**TEXTE DE LA PAGE:**
# # #

France | France, Cour administrative d'appel de Nantes, 1ère chambre, 28 juin 2006, 05NT00006


Vu la requête, enregistrée au greffe de la Cour le 3 janvier 2005, présentée pour la SARL IFOGECO venant aux droits de la SARL ANPF FORMATION, dont le siège est 2 rue Pierre et Marie Curie à Ingré (45140), par Me Lion, avocat au barreau d'Orléans ; la société IFOGECO demande à la Cour :

1°) d'annuler le jugement n°s 0202016-0202017 en date du 2 novembre 2004 par lequel le Tribunal administratif d'Orléans a rejeté ses demandes tendant à la décharge de la cotisation supplémentaire d'impôt sur les sociétés à laquelle elle a été assujettie au titre de l'exercice 1994

et des rappels de taxe sur la valeur ajoutée qui lui ont été réclamés au tit...

Vu la requête, enregistrée au greffe de la Cour le 3 janvier 2005, présentée pour la SARL IFOGECO venant aux droits de la SARL ANPF FORMATION, dont le siège est 2 rue Pierre et Marie Curie à Ingré (45140), par Me Lion, avocat au barreau d'Orléans ; la société IFOGECO demande à la Cour :

1°) d'annuler le jugement n°s 0202016-0202017 en date du 2 novembre 2004 par lequel le Tribunal administratif d'Orléans a rejeté ses demandes tendant à la décharge de la cotisation supplémentaire d'impôt sur les sociétés à laquelle elle a été assujettie au titre de l'exercice 1994 et des rappels de taxe sur la valeur ajoutée qui lui ont été réclamés au titre de la période du 1er janvier 1994 au 31 décembre 1996 ;

2°) de prononcer la décharge des impositions contestées ;

3°) de condamner l'Etat à lui verser une somme de 3 000 euros au titre de l'article L.761-1 du code de justice administrative ;

……………………………………………………………………………………………………...

# # #

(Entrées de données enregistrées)
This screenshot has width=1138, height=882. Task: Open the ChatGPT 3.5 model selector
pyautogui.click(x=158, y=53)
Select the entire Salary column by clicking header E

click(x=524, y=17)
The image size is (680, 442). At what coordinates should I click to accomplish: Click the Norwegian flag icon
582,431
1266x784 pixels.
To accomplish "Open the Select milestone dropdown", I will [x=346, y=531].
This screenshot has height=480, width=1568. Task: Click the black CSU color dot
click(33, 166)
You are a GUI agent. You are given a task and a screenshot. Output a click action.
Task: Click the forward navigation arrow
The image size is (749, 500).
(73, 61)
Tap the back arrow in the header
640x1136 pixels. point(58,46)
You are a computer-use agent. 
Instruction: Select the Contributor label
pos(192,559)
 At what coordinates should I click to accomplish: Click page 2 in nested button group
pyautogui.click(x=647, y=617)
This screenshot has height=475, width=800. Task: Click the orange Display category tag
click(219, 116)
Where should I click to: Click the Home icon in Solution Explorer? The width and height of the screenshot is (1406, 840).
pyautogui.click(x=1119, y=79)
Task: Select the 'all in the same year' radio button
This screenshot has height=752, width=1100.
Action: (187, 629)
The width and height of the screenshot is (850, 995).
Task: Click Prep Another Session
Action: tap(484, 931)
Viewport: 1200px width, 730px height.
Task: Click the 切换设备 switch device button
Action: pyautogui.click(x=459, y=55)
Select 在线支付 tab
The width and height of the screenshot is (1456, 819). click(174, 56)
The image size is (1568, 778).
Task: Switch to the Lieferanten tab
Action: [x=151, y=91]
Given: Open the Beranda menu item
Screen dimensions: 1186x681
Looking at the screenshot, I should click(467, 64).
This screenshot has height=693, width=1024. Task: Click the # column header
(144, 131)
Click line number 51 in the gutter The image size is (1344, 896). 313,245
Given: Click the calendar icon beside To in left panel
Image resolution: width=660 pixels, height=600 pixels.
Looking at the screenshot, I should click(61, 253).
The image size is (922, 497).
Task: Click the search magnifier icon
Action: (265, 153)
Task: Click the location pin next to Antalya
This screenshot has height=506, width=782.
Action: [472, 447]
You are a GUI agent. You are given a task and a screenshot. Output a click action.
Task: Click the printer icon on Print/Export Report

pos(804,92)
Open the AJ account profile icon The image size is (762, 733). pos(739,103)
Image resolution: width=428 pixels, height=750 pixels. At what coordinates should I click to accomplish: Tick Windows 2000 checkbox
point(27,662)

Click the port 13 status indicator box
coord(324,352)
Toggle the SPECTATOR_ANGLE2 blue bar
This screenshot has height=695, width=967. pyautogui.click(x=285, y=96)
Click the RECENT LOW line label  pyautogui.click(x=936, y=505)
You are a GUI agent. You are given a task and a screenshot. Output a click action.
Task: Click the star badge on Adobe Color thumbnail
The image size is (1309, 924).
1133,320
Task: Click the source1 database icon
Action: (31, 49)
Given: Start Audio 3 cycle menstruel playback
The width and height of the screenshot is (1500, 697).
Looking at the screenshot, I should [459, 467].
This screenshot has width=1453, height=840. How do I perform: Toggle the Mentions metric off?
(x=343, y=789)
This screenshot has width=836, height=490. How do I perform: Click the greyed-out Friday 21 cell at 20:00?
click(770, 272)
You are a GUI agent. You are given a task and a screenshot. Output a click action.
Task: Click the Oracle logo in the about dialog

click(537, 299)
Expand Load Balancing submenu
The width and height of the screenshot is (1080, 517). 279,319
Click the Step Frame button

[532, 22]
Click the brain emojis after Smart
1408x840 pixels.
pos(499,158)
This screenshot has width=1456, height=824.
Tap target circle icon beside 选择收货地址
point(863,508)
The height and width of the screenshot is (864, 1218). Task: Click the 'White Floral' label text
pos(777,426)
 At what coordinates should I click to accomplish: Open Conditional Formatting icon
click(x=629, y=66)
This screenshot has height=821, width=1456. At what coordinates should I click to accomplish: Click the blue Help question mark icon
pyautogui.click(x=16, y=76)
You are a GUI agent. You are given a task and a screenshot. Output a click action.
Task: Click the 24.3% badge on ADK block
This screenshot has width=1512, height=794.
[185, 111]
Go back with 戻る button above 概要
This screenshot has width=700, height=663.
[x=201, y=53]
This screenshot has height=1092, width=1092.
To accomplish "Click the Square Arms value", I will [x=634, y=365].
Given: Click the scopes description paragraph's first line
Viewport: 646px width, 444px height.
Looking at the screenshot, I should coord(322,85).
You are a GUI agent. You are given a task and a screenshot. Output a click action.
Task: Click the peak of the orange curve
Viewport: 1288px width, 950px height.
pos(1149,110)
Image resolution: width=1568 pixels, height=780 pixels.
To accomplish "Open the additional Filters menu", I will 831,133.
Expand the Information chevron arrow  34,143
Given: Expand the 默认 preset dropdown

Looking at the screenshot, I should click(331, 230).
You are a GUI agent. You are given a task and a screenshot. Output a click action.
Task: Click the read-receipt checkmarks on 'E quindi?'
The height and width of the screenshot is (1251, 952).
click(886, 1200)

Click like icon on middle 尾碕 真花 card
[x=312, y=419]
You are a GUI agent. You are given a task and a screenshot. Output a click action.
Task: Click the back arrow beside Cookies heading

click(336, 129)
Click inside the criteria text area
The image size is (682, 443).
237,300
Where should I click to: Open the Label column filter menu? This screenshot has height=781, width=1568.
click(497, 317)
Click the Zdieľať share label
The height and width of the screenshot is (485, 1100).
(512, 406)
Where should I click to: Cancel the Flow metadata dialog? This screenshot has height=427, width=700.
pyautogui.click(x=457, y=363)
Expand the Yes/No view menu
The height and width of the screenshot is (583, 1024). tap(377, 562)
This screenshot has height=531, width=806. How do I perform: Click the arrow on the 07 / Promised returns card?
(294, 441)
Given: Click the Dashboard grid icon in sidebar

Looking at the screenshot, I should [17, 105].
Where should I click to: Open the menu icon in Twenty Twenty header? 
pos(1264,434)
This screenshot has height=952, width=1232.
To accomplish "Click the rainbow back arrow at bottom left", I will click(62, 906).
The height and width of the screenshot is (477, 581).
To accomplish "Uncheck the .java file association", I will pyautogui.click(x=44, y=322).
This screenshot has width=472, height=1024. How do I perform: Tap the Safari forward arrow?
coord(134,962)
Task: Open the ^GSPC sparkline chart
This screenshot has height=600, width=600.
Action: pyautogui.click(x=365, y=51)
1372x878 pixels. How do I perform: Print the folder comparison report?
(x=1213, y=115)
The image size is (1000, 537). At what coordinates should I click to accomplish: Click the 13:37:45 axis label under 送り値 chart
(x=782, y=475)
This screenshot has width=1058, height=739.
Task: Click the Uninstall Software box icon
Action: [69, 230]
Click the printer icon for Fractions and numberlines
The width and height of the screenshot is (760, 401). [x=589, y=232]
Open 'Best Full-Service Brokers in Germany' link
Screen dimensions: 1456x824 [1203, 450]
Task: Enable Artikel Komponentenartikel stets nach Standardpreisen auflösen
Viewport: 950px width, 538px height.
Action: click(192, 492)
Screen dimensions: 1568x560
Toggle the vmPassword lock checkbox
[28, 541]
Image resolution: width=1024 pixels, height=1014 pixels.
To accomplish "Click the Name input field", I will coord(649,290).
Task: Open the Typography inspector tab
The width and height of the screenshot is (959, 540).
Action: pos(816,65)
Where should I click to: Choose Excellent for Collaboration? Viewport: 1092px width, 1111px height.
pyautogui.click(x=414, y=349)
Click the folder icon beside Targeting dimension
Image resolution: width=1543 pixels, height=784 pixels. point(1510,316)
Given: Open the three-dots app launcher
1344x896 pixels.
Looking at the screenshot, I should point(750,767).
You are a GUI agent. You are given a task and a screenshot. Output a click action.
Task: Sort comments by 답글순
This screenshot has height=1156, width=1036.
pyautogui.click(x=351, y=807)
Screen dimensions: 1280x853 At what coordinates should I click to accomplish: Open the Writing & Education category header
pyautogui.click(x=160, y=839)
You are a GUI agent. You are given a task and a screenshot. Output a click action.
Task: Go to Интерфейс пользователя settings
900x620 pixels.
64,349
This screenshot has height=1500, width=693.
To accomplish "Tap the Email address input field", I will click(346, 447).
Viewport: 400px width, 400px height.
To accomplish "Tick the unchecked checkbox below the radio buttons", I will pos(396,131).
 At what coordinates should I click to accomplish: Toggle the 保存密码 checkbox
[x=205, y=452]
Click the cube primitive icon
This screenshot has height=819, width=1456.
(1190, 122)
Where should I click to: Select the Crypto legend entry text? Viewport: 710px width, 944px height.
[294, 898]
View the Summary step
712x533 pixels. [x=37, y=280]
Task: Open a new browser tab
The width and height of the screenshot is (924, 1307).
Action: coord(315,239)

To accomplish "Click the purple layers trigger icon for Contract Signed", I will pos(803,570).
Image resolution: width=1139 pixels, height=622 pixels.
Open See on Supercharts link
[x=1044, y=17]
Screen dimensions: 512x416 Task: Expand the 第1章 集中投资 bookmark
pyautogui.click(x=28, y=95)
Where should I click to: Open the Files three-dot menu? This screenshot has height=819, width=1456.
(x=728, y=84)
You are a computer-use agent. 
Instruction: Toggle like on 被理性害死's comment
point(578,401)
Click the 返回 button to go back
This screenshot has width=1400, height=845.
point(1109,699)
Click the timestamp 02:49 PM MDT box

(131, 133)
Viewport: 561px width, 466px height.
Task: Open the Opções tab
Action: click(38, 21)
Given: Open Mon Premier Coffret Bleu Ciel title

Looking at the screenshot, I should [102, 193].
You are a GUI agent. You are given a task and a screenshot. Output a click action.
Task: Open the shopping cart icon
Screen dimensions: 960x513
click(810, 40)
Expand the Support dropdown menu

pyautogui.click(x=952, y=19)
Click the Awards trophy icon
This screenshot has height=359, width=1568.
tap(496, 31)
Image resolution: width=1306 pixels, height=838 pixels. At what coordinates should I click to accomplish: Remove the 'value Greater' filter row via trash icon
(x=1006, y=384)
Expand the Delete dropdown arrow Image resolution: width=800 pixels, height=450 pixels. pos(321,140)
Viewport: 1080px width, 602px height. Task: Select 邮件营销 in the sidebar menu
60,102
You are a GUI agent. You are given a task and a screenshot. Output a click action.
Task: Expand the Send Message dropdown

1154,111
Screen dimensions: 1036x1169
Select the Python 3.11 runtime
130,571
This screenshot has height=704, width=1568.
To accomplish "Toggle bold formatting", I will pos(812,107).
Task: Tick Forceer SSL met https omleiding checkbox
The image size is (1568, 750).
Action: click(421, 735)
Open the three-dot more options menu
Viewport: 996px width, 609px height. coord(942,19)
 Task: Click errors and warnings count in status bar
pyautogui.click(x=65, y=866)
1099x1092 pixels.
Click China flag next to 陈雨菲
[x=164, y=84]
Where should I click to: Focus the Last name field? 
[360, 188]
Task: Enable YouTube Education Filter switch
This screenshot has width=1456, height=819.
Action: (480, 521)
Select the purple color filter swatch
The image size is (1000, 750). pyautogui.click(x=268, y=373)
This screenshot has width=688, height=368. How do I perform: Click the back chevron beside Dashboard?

# # #

**DÉTAILS DE L'EXERCICE:** Recopiez mot pour mot le passage de l'arrêt de la cour administrative d'appel situé entre « France | France, Cour » et « réclamés au tit... », ces deux extrémités comprises.

**TÂCHE ACCOMPLIE:**
France | France, Cour administrative d'appel de Nantes, 1ère chambre, 28 juin 2006, 05NT00006


Vu la requête, enregistrée au greffe de la Cour le 3 janvier 2005, présentée pour la SARL IFOGECO venant aux droits de la SARL ANPF FORMATION, dont le siège est 2 rue Pierre et Marie Curie à Ingré (45140), par Me Lion, avocat au barreau d'Orléans ; la société IFOGECO demande à la Cour :

1°) d'annuler le jugement n°s 0202016-0202017 en date du 2 novembre 2004 par lequel le Tribunal administratif d'Orléans a rejeté ses demandes tendant à la décharge de la cotisation supplémentaire d'impôt sur les sociétés à laquelle elle a été assujettie au titre de l'exercice 1994

et des rappels de taxe sur la valeur ajoutée qui lui ont été réclamés au tit...